** INPUT RECORDS follows **

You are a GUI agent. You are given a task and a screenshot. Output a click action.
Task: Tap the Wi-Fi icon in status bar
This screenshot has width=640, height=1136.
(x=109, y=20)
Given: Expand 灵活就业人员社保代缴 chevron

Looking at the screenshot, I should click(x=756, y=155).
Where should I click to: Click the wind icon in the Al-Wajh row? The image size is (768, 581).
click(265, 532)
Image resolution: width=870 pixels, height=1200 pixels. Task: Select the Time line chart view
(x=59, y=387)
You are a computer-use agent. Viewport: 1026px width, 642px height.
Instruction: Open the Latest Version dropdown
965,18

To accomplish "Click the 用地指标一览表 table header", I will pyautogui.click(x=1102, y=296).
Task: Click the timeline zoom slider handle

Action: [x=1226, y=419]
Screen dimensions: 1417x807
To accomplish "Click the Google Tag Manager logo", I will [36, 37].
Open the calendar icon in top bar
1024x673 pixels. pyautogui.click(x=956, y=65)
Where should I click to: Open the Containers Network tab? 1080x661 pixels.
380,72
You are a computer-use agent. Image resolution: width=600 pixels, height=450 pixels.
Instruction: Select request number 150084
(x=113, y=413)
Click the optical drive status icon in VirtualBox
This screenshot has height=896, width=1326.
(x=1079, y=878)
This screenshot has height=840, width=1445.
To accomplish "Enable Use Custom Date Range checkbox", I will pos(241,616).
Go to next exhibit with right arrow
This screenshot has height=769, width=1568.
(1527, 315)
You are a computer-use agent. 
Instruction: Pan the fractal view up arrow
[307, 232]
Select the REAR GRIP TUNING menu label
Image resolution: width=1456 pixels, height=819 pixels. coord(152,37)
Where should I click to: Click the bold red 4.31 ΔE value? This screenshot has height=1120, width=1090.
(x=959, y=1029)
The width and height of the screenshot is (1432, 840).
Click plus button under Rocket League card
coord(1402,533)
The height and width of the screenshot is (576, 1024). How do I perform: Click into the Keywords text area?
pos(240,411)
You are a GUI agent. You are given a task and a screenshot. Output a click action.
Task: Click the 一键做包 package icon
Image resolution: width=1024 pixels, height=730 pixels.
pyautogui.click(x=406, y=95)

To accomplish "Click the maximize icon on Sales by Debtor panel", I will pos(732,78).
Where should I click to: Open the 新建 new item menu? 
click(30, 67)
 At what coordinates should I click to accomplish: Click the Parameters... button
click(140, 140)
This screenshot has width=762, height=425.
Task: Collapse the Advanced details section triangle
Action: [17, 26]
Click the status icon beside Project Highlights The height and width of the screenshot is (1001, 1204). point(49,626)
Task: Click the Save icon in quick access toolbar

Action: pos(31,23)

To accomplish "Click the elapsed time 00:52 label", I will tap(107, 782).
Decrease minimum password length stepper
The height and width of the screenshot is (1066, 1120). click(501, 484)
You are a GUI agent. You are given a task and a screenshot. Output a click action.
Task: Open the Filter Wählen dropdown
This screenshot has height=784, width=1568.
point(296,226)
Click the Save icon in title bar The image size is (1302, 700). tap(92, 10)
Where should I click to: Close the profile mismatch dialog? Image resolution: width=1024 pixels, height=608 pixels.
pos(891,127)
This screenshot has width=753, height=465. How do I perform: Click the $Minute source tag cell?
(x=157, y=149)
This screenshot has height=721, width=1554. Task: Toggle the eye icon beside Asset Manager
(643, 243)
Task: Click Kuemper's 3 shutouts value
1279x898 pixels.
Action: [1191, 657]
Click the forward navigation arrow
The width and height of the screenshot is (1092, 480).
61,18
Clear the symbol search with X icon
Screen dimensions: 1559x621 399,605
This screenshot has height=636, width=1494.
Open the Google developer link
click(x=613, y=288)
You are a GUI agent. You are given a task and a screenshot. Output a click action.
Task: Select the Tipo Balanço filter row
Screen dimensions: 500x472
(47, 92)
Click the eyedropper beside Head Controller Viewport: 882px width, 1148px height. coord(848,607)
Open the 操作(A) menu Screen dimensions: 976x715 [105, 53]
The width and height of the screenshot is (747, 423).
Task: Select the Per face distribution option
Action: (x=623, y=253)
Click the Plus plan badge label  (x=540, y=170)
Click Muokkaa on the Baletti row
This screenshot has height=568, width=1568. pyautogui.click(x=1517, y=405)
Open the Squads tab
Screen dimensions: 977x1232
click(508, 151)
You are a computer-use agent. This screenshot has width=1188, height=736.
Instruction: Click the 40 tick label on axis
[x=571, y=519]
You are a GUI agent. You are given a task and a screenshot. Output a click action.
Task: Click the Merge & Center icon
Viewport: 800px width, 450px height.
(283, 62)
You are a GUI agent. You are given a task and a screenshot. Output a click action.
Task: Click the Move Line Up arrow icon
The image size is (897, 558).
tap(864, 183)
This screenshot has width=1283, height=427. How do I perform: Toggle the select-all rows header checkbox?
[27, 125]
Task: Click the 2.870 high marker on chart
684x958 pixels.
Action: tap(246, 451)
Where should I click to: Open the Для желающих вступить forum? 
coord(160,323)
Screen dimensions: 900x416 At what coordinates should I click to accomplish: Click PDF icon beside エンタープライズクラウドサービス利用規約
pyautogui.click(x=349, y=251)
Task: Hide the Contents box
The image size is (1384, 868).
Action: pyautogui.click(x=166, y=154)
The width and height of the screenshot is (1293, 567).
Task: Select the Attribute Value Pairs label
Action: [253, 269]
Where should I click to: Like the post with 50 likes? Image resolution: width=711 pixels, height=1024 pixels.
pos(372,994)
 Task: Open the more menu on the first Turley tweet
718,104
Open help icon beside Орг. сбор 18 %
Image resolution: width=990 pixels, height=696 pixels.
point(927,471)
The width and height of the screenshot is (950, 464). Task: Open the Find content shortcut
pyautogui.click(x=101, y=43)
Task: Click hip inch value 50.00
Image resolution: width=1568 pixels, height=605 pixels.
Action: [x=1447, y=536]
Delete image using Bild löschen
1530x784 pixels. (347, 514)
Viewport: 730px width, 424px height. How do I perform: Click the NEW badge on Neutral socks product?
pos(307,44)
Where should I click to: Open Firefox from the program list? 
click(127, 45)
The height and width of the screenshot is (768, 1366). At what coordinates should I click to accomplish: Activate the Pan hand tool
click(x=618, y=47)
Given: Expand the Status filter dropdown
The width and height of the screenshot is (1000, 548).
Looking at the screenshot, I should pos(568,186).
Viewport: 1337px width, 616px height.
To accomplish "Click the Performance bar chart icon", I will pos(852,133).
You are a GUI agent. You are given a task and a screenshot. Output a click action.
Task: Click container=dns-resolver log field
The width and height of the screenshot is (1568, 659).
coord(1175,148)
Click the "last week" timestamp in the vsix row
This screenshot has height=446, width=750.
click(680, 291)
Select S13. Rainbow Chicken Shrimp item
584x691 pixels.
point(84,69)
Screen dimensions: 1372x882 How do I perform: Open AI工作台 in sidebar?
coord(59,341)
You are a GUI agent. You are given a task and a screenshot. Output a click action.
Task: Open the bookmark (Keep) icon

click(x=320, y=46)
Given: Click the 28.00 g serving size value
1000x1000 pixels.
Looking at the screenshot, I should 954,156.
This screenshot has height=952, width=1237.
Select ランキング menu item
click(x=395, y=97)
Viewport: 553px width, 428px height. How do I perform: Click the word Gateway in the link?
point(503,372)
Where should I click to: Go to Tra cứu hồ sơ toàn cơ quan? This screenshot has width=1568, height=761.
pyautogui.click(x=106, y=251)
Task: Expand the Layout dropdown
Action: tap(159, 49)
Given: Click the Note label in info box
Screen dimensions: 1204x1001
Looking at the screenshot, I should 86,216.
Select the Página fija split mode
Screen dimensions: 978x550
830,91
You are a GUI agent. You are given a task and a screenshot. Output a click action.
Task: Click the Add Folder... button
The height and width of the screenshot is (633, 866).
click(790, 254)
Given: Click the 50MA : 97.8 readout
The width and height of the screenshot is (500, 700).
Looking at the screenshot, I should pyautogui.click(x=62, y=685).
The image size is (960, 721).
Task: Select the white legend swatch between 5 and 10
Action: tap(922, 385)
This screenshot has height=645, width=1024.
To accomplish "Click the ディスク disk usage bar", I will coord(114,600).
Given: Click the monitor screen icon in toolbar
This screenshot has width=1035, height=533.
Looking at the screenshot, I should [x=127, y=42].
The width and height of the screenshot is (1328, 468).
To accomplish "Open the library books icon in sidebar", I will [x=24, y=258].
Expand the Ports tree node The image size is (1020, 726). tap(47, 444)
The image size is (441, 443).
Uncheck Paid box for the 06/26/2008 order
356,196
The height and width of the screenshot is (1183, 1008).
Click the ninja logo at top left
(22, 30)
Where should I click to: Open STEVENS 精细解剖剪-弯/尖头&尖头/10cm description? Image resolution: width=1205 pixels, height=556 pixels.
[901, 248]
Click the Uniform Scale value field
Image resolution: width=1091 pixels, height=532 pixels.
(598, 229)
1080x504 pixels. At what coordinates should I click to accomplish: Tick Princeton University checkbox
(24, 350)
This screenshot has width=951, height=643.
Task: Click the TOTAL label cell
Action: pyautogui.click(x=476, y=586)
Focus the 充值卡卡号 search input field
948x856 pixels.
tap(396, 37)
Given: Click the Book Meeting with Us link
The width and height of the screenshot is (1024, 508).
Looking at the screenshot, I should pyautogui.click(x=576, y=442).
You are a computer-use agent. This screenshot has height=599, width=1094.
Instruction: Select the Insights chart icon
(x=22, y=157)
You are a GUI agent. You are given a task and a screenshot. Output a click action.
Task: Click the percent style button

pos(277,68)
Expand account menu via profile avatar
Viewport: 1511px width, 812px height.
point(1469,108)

** End of INPUT RECORDS **

AIM OF THE TASK
Wherever the string "will" occurs in the records above, copy that line.

SOLUTION TO THE EXERCISE
To accomplish "Click the 用地指标一览表 table header", I will pyautogui.click(x=1102, y=296).
To accomplish "Click the Google Tag Manager logo", I will [36, 37].
To accomplish "Enable Use Custom Date Range checkbox", I will pos(241,616).
To accomplish "Click the maximize icon on Sales by Debtor panel", I will pos(732,78).
To accomplish "Click the elapsed time 00:52 label", I will tap(107, 782).
To accomplish "Click the Performance bar chart icon", I will pos(852,133).
To accomplish "Click the ディスク disk usage bar", I will coord(114,600).
To accomplish "Open the library books icon in sidebar", I will [x=24, y=258].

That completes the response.